Wednesday, July 15, 2009

A Look at the Deficit and the National Debt

If you ask the average person the difference between the deficit and the national debt, you're likely to get a blank stare. While you are much smarter than the average Josephine, we'll go over that anyway, just in case you were asleep during that session of your Econ class.

The Deficit

The deficit is the amount of money we're spending THIS YEAR that exceeds the amount we brought in. The national debt is the sum total of all the deficits we've had. From 1749, we've had a total of about $6.3 trillion dollars in deficit spending. When you add interest paid on borrowing to pay that debt, it climbs to about $9.5 trillion. Since 1900, we've had 31 years where our income exceeded our expenses The other 79 years have had deficit spending. This year, the projected deficit is $407 billion. Last year, it was $410 billion.

For those who are politicizing current spending, here's a little perspective
  • 1999 - $125 billion surplus (Clinton)

  • 2000 - $236 billion surplus (Clinton)

  • 2001 - $128 billion surplus (Bush)

  • 2002 - $157 billion deficit (Bush)

  • 2003 - $377 billion deficit (Bush)

  • 2004 - $412 billion deficit (Bush)

  • 2005 - $318 billion deficit (Bush)

  • 2006 - $248 billion deficit (Bush)

  • 2007 - $162 billion deficit (Bush)

  • 2008 - $410 billion deficit (Bush)

  • 2009 - $407 billion deficit - projected (Obama)

While it is admittedly very large, the deficit this year is currently projected to be less than the deficit last year.

So, now we're hearing many pundits, talking heads and others screaming about the size of the deficit. Some of those people are saying that we simply cannot afford to spend money on programs such as the stimulus, health care reform, etc. because of the size of the deficit. Without commenting one way or the other, one wonders where those were voices last year, when the deficit was $3 billion larger.

The National Debt

Our national debt is fast approaching $10 trillion dollars. For those not familiar with very big numbers, that's ten thousand billion. It looks like this - $10,000,000,000,000. No doubt about it. That's one big number.

Again, as a matter of perspective, here is the cumulative amount of the national debt for the last decade.

  • 1999 - $5.605 billion (Clinton)

  • 2000 - $5.628 billion (Clinton)

  • 2001 - $5.769 billion (Bush)

  • 2002 - $6.198 billion (Bush)

  • 2003 - $6.760 billion (Bush)

  • 2004 - $7.354 billion (Bush)

  • 2005 - $7.905 billion (Bush)

  • 2006 - $8.451 billion (Bush)

  • 2007 - $8.950 billion (Bush)

  • 2008 - $9.654 billion (Bush)

  • 2009 - 10.413 billion (projected) (Obama)

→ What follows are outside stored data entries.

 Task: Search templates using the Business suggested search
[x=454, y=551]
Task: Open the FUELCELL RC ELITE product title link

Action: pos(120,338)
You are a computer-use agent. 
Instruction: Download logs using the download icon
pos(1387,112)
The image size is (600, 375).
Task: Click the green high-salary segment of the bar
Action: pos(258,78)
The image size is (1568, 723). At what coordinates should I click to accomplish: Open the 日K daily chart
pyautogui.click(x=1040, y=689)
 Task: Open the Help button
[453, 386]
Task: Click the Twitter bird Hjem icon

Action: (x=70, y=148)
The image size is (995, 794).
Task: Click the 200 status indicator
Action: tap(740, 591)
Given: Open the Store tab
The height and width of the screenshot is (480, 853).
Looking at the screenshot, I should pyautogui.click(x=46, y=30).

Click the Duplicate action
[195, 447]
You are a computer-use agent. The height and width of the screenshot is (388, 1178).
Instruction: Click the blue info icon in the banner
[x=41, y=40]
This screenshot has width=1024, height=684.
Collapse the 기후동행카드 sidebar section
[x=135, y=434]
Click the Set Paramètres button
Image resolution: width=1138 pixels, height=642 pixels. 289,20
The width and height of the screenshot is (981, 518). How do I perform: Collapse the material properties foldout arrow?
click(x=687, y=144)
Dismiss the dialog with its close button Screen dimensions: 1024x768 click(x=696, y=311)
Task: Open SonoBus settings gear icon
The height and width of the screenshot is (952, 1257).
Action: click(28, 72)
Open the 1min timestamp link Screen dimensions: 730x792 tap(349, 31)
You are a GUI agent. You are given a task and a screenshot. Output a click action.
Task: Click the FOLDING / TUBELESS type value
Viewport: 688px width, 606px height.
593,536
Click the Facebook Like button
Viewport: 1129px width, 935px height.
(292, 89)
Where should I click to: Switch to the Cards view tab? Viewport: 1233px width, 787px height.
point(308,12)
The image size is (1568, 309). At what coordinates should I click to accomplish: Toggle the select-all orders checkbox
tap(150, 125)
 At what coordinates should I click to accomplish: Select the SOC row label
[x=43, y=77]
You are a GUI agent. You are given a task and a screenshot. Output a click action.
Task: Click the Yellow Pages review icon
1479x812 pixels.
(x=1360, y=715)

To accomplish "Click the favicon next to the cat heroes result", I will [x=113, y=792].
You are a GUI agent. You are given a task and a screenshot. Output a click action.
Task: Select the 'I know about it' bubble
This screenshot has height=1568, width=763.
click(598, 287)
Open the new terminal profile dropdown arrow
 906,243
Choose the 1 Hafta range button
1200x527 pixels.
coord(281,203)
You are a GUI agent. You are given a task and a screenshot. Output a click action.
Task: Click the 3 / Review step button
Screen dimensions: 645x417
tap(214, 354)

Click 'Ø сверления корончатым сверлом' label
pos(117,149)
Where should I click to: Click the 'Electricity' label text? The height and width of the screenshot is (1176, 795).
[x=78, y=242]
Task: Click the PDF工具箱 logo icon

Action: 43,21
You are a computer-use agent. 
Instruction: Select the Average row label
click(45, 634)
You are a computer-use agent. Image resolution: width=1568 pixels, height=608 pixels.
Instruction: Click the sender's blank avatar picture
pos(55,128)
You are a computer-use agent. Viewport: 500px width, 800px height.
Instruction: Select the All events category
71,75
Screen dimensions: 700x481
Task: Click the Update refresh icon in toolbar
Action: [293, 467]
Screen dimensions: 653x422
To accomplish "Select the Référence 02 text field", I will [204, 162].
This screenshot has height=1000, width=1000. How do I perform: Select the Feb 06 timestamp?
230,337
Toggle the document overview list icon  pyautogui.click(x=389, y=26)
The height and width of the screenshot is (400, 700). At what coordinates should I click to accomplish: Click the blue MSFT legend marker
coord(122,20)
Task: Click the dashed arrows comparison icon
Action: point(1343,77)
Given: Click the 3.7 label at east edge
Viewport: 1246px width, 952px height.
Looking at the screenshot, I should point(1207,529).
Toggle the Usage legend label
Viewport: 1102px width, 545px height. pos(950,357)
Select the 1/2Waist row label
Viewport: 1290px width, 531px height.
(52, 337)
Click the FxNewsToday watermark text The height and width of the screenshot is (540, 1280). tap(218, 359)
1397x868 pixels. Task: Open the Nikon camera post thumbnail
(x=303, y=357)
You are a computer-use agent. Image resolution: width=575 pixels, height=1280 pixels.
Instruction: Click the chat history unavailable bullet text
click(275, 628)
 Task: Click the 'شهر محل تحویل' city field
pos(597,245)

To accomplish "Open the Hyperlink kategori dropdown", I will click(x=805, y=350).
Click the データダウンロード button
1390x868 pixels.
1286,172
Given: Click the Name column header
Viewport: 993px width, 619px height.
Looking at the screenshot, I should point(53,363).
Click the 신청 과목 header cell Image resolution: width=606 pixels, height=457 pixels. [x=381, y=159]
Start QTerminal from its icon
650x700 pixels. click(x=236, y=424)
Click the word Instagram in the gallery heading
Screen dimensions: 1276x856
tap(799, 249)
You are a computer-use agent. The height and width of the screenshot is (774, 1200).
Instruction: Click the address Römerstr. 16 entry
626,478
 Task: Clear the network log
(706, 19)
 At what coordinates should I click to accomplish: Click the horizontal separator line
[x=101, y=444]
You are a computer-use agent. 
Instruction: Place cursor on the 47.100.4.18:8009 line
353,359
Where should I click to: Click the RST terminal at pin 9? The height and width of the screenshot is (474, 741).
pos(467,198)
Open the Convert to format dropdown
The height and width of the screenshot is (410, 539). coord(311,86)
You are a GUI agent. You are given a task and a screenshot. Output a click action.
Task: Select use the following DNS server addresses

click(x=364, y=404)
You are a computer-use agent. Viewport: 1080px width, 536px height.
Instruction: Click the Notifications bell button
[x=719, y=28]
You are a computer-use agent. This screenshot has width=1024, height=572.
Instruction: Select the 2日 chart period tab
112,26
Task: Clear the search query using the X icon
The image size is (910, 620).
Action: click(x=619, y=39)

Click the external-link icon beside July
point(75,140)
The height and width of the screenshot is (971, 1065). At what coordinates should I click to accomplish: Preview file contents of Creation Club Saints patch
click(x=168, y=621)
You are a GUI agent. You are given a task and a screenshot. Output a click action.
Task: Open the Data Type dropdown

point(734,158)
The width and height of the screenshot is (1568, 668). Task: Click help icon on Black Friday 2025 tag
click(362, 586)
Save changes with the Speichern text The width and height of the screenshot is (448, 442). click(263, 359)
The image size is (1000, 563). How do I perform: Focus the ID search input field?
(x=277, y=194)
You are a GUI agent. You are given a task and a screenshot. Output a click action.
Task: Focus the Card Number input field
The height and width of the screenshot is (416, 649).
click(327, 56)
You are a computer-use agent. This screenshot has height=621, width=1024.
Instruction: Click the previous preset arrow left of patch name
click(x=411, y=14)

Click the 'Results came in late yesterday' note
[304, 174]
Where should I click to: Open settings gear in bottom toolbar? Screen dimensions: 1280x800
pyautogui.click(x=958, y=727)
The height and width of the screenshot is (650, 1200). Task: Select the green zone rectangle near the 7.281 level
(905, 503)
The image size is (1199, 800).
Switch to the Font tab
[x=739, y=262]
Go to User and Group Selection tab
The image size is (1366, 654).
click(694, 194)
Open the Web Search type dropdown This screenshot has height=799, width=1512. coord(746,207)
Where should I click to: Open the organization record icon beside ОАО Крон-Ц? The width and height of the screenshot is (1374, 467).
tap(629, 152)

The national debt is projected to rise by 7.8% this year. That is the same percentage it rose between 2007 and 2008. Again, without commenting one way or the other, where was the outrage last year? Why is the 7.8% rise this year so much worse than the 7.8% rise last year?

How Much Do I Owe?

Those who express outrage regarding the national debt sometimes express the debt in terms of the amount that is owed by every man, woman and child in the US. Currently, that amount is nearly $34 thousand. Again, to gain some perspective, let's look at a couple of facts.

In 1960, the national debt was $290 billion and the population was 179.3 million. Every American owed about $1620 - $5432 in today's dollars.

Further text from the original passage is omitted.